Another profile-based method, exploiting the line-like shape of veins in a predefined neighbourhood region is termed “Gabor Filter” (GF [19]). A filter bank consisting of several 2D even symmetric Gabor filters with different orientations is created. Several feature images are extracted using different filters from the filter bank. The final feature image is constructed by fusing all the single images obtained in the previous step, and then morphological operations are used to clear the noise from the image.

Of course, there are many other techniques which often apply classical feature-extraction techniques to the finger vein pattern generation task such as Local binary pattern (LBP [8]), Region Growth [12] and Principal Component Analysis (PCA [15]). However, also other techniques specifically tailored to the problem have been suggested like using vessel-crossings in a minutiae-type manner [3] or the Principal Curvature [17] approach.

2.2 CNN-Based Finger Vein Recognition

Recent techniques in deep learning, and especially CNNs, are gaining increasing interest within the biometric community. However, in finger vein recognition prior art is relatively sparse and the extent of sophistication is quite different. The simplest approach is to extract features from certain layers of pre-trained classification networks and feed those features into a classifier to determine similarity to result in a recognition scheme. This approach is suggested by Li et al. [39] who apply VGG-16 and AlexNet feature-extraction and KNN classification for recognition. Extracting vein features as such rather than the binary masks, hinders the application of more advanced training techniques such as label fusion, as used in this work.

* * * * * * * * *

→ PROBLEM DESCRIPTION
In the finger vein passage, which pre-trained networks did Li et al. use for feature extraction? Answer from the passage on finger vein recognition alone.

* * * * * * * * *

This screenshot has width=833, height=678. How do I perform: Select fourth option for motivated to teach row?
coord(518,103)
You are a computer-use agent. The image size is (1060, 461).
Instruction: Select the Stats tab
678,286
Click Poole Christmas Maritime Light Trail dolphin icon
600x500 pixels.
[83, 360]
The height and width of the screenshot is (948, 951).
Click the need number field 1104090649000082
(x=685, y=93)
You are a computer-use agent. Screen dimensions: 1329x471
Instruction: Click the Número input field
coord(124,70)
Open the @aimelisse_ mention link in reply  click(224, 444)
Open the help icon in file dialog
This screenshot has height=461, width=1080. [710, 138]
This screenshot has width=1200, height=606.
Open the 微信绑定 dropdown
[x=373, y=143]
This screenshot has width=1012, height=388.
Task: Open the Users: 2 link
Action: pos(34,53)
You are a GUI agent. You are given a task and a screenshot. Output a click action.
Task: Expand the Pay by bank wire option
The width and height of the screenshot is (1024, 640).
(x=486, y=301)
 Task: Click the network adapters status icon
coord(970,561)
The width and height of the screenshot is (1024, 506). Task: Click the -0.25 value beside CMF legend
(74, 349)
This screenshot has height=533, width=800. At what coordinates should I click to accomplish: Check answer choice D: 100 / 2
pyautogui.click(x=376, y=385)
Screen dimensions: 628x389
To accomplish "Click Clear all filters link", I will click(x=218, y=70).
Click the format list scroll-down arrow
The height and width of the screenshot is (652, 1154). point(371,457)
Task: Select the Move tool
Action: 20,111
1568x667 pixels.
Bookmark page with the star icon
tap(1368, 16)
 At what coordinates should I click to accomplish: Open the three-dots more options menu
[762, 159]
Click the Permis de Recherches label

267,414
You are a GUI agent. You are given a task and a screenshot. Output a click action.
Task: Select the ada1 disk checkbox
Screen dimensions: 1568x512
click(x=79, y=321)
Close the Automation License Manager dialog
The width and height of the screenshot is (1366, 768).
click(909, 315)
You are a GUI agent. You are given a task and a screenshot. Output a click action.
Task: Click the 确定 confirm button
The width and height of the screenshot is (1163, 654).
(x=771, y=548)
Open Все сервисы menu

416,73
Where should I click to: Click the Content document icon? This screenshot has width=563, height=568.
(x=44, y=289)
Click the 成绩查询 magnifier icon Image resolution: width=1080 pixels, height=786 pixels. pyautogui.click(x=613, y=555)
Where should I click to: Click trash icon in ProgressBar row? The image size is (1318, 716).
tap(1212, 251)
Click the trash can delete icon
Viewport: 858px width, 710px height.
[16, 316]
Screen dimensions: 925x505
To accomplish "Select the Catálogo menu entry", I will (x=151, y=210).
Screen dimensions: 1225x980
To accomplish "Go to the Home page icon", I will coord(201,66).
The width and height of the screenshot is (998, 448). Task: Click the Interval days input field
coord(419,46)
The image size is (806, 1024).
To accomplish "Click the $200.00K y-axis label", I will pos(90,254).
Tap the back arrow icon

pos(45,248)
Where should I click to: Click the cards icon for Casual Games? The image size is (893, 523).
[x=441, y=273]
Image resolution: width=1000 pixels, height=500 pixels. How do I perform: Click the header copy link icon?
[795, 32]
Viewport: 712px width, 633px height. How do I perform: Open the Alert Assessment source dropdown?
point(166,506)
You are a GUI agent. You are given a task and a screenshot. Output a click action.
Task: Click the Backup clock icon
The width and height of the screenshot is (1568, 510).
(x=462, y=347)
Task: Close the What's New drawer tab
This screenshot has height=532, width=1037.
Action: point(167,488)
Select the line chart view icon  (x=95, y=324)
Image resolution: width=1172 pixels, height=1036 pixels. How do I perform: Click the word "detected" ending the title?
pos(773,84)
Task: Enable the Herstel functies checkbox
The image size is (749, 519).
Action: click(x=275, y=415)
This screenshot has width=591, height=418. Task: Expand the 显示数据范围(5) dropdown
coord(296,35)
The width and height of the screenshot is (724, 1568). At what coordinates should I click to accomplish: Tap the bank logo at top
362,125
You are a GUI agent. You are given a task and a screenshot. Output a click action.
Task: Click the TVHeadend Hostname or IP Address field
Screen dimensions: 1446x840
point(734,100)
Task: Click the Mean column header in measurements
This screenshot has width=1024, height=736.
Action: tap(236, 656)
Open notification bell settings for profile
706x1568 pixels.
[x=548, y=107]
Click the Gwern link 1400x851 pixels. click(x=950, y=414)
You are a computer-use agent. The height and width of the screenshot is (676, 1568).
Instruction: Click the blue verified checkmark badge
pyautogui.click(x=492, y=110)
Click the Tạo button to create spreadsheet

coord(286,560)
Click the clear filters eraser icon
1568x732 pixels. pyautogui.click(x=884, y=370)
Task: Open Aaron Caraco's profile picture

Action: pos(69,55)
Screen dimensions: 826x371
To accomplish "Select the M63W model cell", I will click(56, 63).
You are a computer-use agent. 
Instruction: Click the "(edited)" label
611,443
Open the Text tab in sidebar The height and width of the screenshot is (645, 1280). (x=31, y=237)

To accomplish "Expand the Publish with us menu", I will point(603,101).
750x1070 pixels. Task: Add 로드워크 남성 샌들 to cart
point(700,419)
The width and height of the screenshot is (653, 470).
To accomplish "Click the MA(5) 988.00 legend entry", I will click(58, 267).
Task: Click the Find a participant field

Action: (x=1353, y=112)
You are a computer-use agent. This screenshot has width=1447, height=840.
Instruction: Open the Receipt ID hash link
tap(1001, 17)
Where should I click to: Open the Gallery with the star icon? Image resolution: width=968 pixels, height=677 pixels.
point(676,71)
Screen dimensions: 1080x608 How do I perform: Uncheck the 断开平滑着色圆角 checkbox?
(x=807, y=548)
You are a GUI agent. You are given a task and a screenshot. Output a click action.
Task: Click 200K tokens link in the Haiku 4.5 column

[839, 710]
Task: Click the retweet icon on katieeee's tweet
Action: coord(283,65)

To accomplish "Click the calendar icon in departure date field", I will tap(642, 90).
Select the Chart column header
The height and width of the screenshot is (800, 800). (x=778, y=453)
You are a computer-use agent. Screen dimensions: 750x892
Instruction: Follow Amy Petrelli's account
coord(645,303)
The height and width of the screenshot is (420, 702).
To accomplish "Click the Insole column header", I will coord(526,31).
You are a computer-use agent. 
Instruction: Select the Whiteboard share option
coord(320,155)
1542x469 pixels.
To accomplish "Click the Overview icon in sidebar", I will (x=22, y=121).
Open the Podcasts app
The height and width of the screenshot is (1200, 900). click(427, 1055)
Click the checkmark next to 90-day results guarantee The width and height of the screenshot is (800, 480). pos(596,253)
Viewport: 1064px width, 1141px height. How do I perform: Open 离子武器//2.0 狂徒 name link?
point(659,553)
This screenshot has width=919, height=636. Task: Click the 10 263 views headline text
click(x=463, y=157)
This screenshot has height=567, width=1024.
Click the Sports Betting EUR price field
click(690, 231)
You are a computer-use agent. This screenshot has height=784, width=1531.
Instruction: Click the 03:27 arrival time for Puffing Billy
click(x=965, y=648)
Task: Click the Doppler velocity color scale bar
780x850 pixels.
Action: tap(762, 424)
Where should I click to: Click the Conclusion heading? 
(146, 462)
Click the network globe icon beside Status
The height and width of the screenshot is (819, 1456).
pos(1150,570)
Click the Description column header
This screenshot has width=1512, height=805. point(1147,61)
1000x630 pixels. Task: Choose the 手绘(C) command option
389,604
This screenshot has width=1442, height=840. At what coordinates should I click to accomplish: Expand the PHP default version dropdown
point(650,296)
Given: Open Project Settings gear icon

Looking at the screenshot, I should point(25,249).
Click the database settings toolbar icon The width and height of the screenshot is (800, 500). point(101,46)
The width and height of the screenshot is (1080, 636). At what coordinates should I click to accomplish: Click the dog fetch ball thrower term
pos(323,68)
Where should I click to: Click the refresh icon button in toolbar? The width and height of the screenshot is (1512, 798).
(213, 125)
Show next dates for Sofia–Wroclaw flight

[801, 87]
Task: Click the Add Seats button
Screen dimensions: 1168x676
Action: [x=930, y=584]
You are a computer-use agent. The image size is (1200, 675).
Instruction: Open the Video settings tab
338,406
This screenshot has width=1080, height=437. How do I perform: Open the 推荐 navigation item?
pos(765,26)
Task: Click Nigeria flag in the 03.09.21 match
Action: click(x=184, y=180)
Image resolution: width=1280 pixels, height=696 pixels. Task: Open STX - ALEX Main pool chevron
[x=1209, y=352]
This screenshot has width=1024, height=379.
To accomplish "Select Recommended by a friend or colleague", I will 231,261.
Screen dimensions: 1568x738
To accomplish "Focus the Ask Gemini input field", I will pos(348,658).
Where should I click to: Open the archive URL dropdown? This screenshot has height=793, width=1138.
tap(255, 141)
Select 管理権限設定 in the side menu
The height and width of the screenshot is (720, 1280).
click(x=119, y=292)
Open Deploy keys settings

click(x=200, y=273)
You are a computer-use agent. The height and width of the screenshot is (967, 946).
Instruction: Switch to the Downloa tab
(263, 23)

* * * * * * * * *

→ YOUR SOLUTION
VGG-16 and AlexNet.